* _TE BESTUDEREN TEKST_
· · · · ·

In het kader van de belangenafweging heeft verweerder gesteld dat het algemene belang van modernisering van de Stadhuispassage, waarvan een aanzuigende werking wordt verwacht waarvan ook eiseres zal profiteren, van doorslaggevend belang wordt geacht. Aan de bezwaren van eiseres dat de uitstallingsruimte van de bloemenhandel zou worden opgeslokt door de voorgestane uitbreiding van de gevels en dat van de afgegeven uitstallingsvergunning geen gebruik meer zou kunnen worden gemaakt is verweerder tegemoet gekomen door met betrekking tot de bloemenhandel de gevel intact te laten en de nieuwe gevels ter hoogte van de bloemenhandel te laten inspringen. Eiseres zal op deze wijze gebruik kunnen blijven maken van de uitstallingsvergunning. Door de nieuwe vormgeving wordt op geen enkele wijze inbreuk gemaakt op de uitstallingsvergunning, zodat eiseres geen nadelige gevolgen van de bouwplannen ondervindt, zo stelt verweerder. Gelet op het bovenstaande is de rechtbank van oordeel dat verweerder de belangen voldoende tegen elkaar heeft afgewogen en op goede gronden heeft besloten het algemene belang van modernisering van de Stadhuispassage te laten prevaleren boven dat van eiseres en, onder het verlenen van vrijstelling, bouwvergunning te verlenen.
Ten aanzien van de stelling van eiseres dat zij schade heeft geleden, overweegt de rechtbank dat eiseres niet heeft onderbouwd dat sprake is van schade, en niet heeft gespecificeerd waaruit de schade is opgebouwd en hoe hoog de schade is. Voorzover eiseres dan ook om vergoeding van schade verzoekt, kan de rechtbank dit verzoek dan ook niet in behandeling nemen.
Gelet op het bovenstaande komt de rechtbank tot de conclusie dat het bestreden besluit in rechte stand kan houden. Het beroep van eiseres is ongegrond.
Voor een veroordeling in de proceskosten ziet de rechtbank geen aanleiding.
3 Beslissing
De rechtbank,
verklaart het beroep ongegrond.
Aldus gedaan door mr. drs. J.W.H.G. Loyson, voorzitter, en mr. P. Vrolijk en mr. J.A.F. Peters, leden, en door de voorzitter en mr. I. Geerink-van Loon, griffier, ondertekend.
De griffier: De voorzitter:
Uitgesproken in het openbaar op 3 september 2008
Een belanghebbende - onder wie in elk geval eiseres wordt begrepen - en verweerder kunnen tegen deze uitspraak hoger beroep instellen bij de Afdeling bestuursrechtspraak van de Raad van State, Postbus 20019, 2500 EA 's-Gravenhage. De termijn voor het indienen van het beroepschrift is zes weken en vangt aan met ingang van de dag na die waarop het afschrift van deze uitspraak is verzonden.

· · · · ·

* _DOEL OEFENING_
Neem het deel van de uitspraak over dat begint bij "3 Beslissing" en doorloopt tot en met "uitspraak is verzonden.". Verwissel daarin "zes weken" voor "acht weken".

Opgeslagen items:
· · · · ·

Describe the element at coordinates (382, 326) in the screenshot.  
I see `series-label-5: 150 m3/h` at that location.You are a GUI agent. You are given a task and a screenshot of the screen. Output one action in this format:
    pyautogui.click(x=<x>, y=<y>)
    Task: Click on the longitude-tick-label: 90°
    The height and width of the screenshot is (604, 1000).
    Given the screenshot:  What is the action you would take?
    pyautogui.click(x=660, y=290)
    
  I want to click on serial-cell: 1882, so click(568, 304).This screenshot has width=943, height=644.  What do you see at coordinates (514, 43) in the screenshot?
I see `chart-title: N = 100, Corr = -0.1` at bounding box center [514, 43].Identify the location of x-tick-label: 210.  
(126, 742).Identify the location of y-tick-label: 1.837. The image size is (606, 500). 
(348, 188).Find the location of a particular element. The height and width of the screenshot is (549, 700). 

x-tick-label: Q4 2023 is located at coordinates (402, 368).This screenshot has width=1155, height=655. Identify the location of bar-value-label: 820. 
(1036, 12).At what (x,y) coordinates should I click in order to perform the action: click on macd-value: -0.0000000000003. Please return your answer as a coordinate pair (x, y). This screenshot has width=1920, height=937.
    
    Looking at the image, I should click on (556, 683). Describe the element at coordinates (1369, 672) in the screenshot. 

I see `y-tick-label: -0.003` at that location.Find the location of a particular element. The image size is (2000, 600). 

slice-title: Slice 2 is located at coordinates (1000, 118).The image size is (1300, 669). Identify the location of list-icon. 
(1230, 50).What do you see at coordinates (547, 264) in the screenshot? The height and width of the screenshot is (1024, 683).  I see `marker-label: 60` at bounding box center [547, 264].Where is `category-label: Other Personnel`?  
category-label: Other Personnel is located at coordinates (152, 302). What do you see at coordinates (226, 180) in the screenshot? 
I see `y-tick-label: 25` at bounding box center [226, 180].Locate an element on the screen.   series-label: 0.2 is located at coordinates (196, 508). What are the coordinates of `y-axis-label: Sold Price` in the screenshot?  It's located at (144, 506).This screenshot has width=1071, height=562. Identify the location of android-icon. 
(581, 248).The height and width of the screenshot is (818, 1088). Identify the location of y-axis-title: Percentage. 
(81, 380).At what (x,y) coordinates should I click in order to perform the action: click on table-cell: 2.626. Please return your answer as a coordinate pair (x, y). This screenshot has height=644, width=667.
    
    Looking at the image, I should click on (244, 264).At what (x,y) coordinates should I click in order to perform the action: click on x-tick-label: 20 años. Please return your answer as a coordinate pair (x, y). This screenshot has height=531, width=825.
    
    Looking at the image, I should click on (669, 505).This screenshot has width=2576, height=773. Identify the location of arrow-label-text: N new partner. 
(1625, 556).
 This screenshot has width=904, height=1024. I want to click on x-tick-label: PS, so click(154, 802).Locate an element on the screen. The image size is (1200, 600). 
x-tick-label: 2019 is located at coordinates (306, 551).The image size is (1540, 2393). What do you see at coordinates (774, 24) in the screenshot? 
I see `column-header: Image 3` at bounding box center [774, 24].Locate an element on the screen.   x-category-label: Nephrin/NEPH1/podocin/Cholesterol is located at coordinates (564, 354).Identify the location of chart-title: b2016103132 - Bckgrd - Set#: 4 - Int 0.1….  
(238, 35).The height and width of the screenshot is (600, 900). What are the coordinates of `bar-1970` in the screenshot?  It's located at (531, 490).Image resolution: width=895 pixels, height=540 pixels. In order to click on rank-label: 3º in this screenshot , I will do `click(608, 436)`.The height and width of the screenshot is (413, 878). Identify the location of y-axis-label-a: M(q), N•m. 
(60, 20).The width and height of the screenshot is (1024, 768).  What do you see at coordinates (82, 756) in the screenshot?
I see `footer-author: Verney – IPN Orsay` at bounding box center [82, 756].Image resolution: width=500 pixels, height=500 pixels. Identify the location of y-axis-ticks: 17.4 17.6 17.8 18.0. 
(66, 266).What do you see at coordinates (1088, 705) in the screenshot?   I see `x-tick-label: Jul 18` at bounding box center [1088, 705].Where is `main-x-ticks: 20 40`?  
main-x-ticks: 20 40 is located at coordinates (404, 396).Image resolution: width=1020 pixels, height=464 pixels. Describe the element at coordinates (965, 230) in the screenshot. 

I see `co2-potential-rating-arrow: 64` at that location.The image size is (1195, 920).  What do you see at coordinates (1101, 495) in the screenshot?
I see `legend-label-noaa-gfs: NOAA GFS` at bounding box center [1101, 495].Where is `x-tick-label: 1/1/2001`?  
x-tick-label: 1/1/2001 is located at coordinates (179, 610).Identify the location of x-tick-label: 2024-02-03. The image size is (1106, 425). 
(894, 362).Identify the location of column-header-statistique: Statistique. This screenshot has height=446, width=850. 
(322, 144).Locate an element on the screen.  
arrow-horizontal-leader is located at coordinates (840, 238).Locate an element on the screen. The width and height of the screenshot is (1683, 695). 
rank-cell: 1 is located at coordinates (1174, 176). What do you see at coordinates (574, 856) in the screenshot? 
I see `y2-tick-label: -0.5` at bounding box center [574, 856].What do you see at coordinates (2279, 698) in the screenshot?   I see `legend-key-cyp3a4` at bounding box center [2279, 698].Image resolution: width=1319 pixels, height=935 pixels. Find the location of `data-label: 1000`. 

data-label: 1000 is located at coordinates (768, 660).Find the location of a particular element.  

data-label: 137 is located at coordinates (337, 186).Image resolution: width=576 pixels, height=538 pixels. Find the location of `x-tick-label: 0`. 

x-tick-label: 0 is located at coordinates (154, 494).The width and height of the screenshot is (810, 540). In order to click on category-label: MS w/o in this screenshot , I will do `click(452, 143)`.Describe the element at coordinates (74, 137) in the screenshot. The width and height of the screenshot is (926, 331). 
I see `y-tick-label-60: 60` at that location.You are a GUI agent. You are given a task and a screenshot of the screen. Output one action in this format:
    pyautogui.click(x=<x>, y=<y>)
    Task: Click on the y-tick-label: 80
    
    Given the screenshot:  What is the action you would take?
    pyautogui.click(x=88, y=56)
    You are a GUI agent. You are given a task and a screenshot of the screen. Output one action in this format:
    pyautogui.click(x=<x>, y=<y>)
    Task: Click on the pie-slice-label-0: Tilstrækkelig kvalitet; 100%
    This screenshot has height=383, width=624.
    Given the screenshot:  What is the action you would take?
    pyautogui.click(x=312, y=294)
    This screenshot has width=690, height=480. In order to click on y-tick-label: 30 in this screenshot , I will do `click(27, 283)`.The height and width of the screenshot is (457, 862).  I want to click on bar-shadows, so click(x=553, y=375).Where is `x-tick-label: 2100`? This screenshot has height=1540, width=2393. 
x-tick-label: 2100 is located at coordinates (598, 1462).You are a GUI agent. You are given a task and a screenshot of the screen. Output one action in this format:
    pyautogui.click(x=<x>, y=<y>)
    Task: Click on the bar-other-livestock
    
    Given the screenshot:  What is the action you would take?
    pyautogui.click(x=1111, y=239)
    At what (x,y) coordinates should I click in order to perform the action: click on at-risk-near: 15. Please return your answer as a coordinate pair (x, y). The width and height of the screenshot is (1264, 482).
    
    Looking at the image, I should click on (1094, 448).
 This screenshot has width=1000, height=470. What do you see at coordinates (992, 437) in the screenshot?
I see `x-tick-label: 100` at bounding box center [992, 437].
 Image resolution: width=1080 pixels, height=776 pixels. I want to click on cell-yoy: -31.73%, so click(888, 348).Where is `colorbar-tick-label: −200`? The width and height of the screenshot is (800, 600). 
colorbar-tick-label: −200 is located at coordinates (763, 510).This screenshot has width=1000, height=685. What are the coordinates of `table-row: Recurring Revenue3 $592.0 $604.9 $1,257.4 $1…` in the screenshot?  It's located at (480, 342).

· · · · ·

* _SCHRIFTELIJK ANTWOORD_
3 Beslissing
De rechtbank,
verklaart het beroep ongegrond.
Aldus gedaan door mr. drs. J.W.H.G. Loyson, voorzitter, en mr. P. Vrolijk en mr. J.A.F. Peters, leden, en door de voorzitter en mr. I. Geerink-van Loon, griffier, ondertekend.
De griffier: De voorzitter:
Uitgesproken in het openbaar op 3 september 2008
Een belanghebbende - onder wie in elk geval eiseres wordt begrepen - en verweerder kunnen tegen deze uitspraak hoger beroep instellen bij de Afdeling bestuursrechtspraak van de Raad van State, Postbus 20019, 2500 EA 's-Gravenhage. De termijn voor het indienen van het beroepschrift is acht weken en vangt aan met ingang van de dag na die waarop het afschrift van deze uitspraak is verzonden.